Chiese e ottenne il perdono della famiglia Pappalardo. Dopo trent’anni di reclusione, il 12 settembre 1975 fu beneficiata della grazia dal Presidente della Repubblica Giovanni Leone. Nello stesso anno morì Giuseppe Ricciardi, il suo ex amante, che nel frattempo s’era risposato e aveva avuto un altro figlio.
Dal 1975 riprese il cognome Benedet dell’ex marito Giuseppe, e visse una vita riservata a Firenze, presso una famiglia che l’aveva accolta dopo la scarcerazione, facendosi chiamare anche Rina Furlan, fino alla morte per infarto il 2 marzo 1988.
La televisione non esisteva ancora, il caso della Belva di via San Gregorio sarebbe andato in onda tutte le sere. I giornali del pomeriggio fecero da subito edizioni speciali. E i grandi quotidiani come il Corriere della sera impiegarono le migliori firme.

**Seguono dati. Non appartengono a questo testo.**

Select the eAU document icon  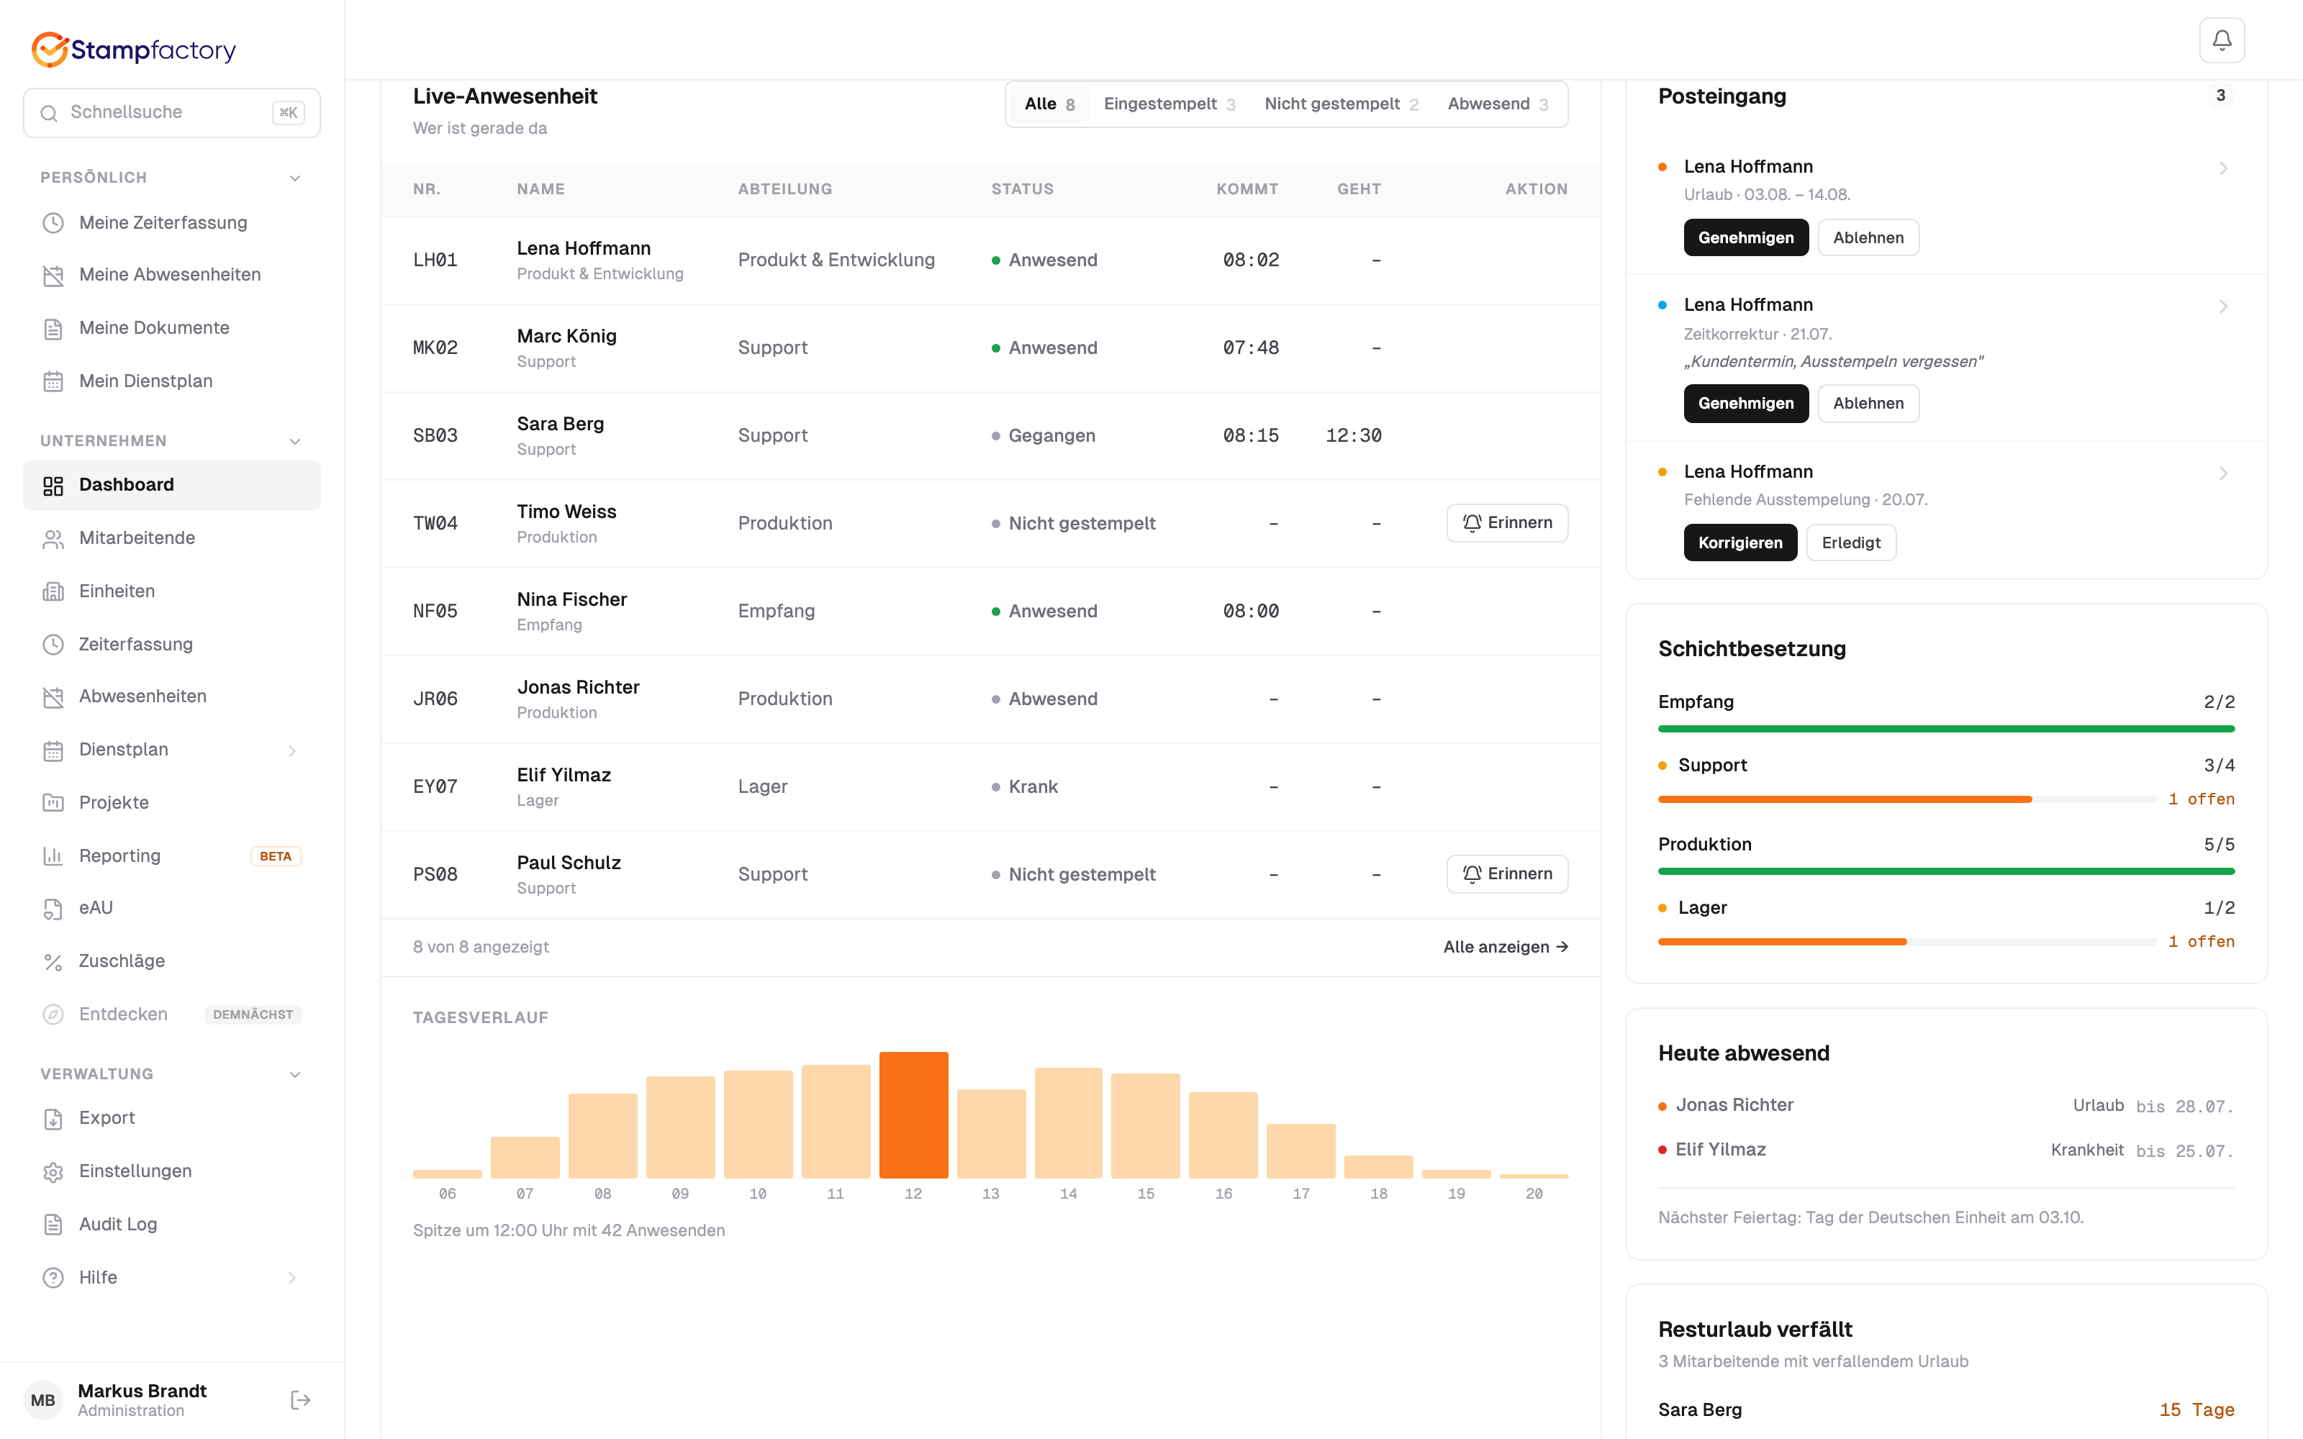pos(53,908)
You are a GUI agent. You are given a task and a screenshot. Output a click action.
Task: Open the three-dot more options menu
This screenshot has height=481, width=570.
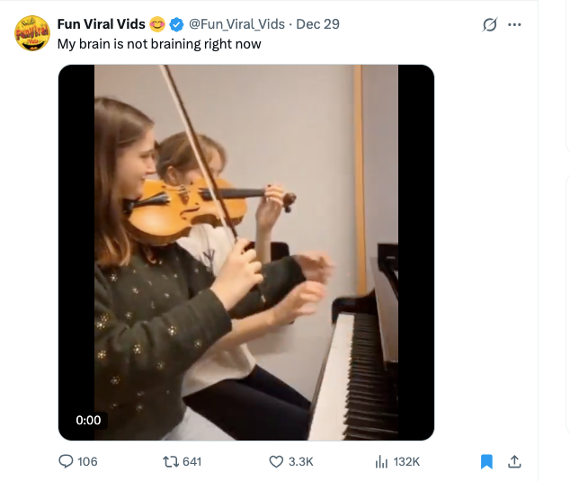[x=514, y=24]
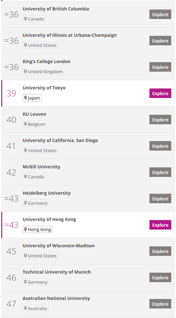Click the location pin icon beside Japan

point(26,98)
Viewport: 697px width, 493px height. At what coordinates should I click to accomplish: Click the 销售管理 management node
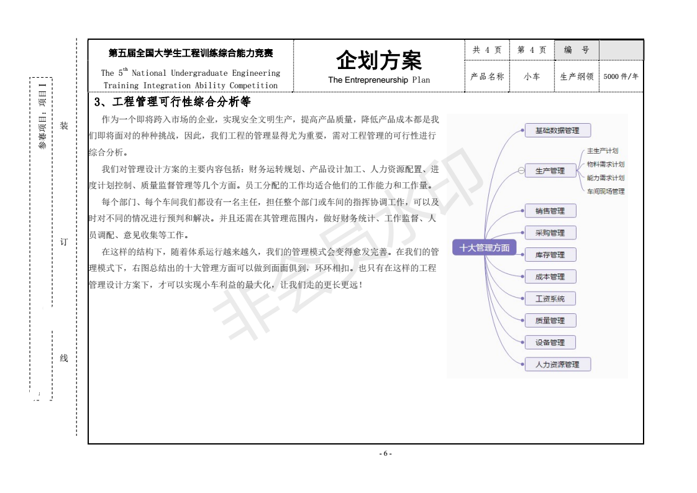point(550,211)
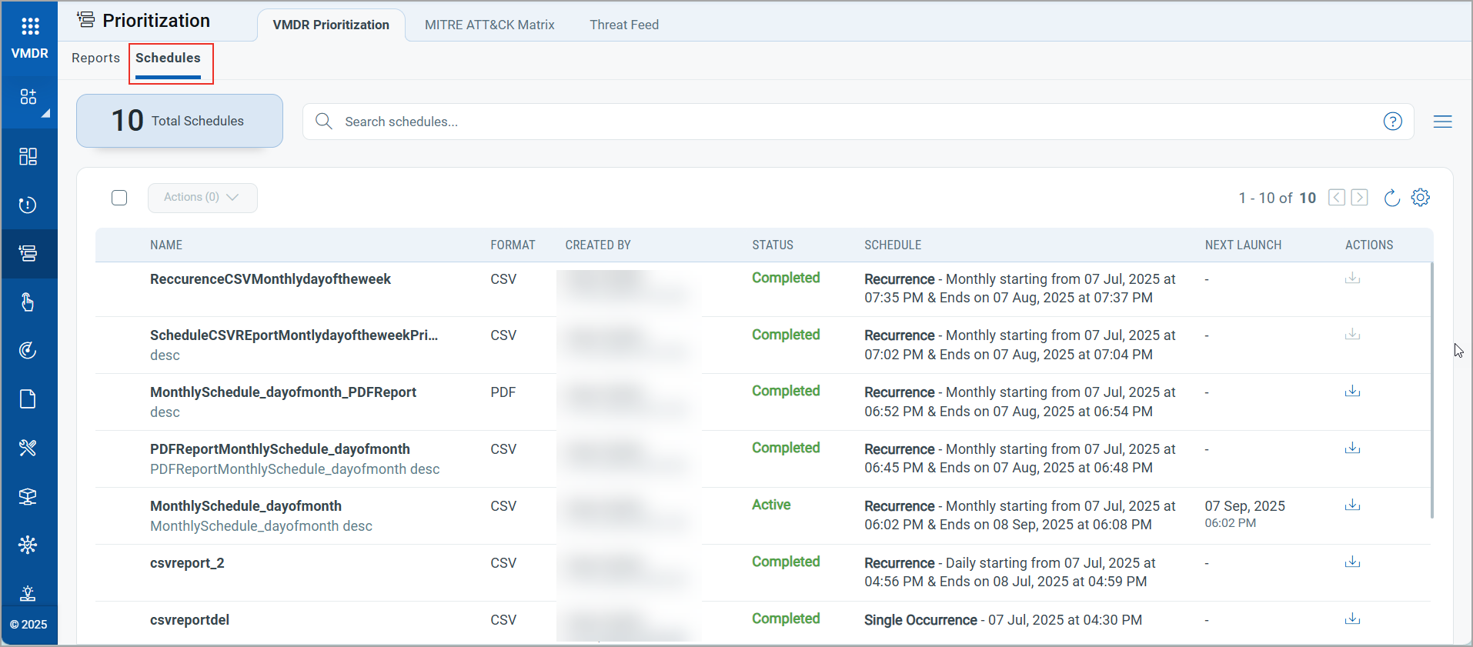Open the Threat Feed tab

click(624, 25)
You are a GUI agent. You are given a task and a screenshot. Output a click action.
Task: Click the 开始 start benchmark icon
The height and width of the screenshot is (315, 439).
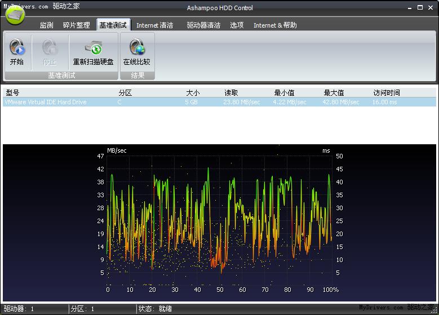pos(17,47)
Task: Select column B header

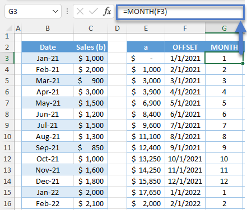Action: coord(48,28)
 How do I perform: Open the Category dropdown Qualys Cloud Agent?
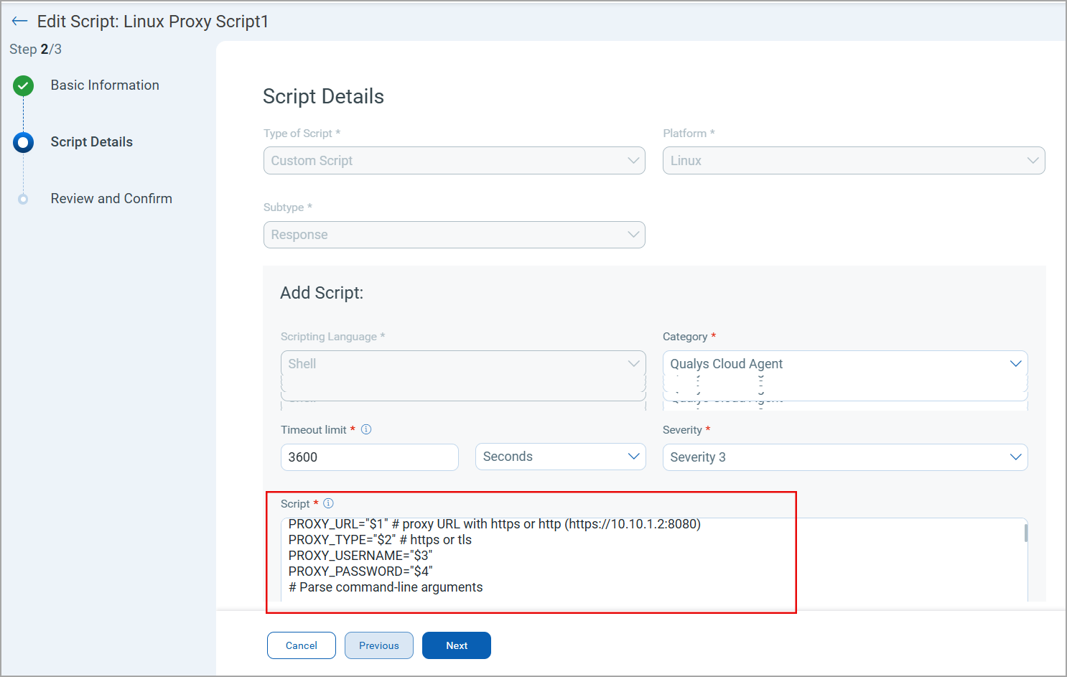pos(844,364)
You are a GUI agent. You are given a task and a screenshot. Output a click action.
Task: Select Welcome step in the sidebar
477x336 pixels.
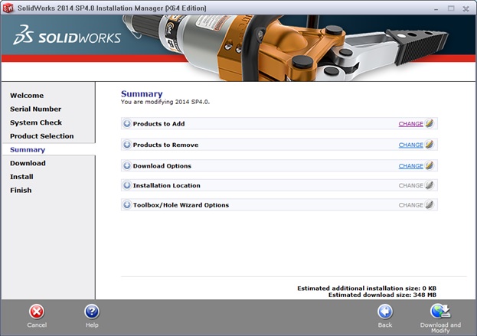[x=27, y=96]
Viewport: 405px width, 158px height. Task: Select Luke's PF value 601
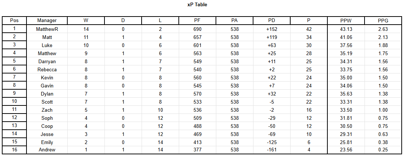click(197, 46)
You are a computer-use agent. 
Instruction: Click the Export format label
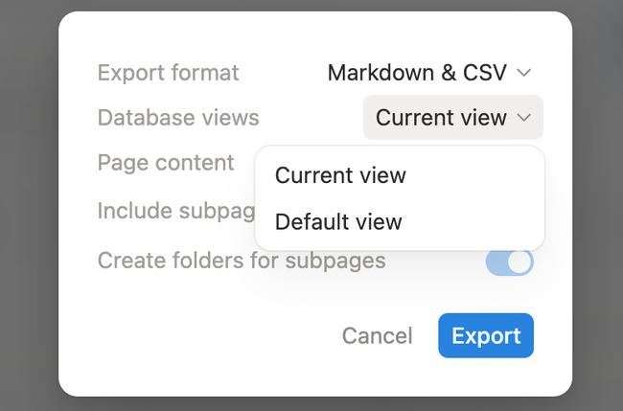(168, 73)
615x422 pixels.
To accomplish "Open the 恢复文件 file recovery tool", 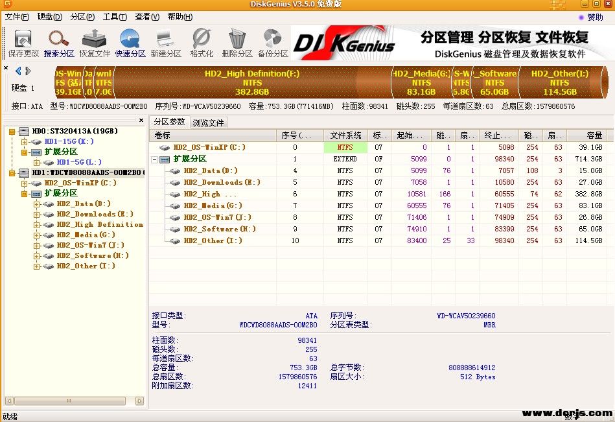I will (x=95, y=43).
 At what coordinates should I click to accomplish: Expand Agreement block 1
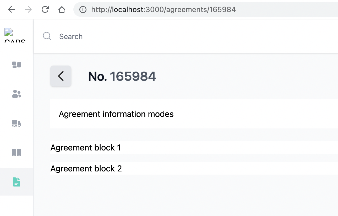pos(86,148)
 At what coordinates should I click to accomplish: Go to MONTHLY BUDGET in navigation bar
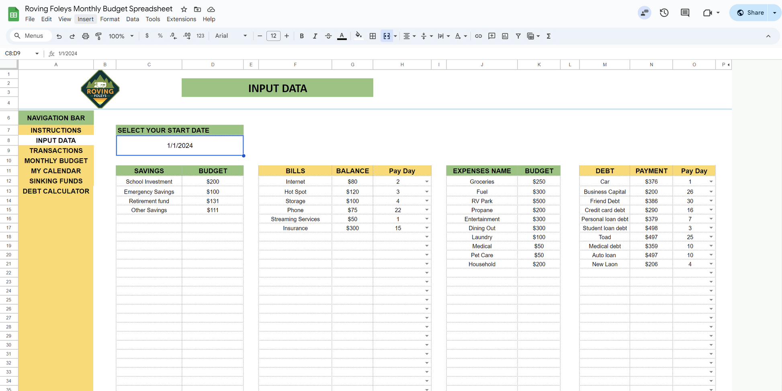coord(56,161)
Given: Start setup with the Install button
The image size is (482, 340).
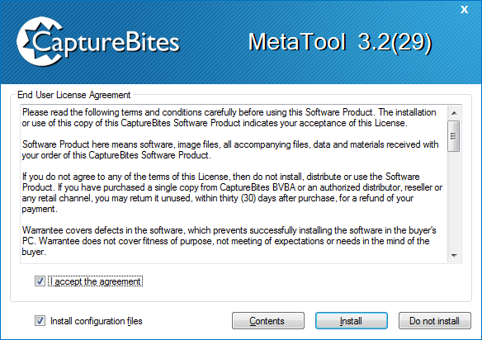Looking at the screenshot, I should point(352,321).
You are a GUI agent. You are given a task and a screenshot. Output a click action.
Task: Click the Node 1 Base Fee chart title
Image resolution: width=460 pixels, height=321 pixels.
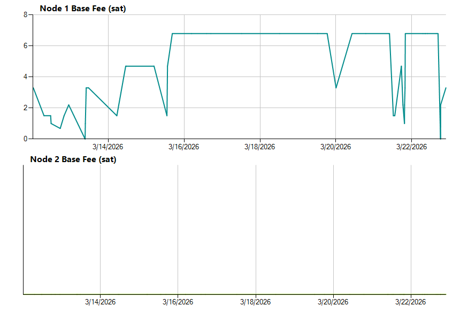pyautogui.click(x=83, y=8)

Dino Buzzati, anche se un po recalcitrante, accompagnato da Gaetano Afeltra, seguì tutte le udienze del processo che si celebrò poco tre anni dopo il delitto. Rina Fort venne condannata all’ergastolo.
Nel 1975 il Presidente della Repubblica Giovanni Leone le concesse la grazia dopo 28 anni, nel 1975. La Fort cambiò nome e si trasferì a Firenze dove morì nel 1988.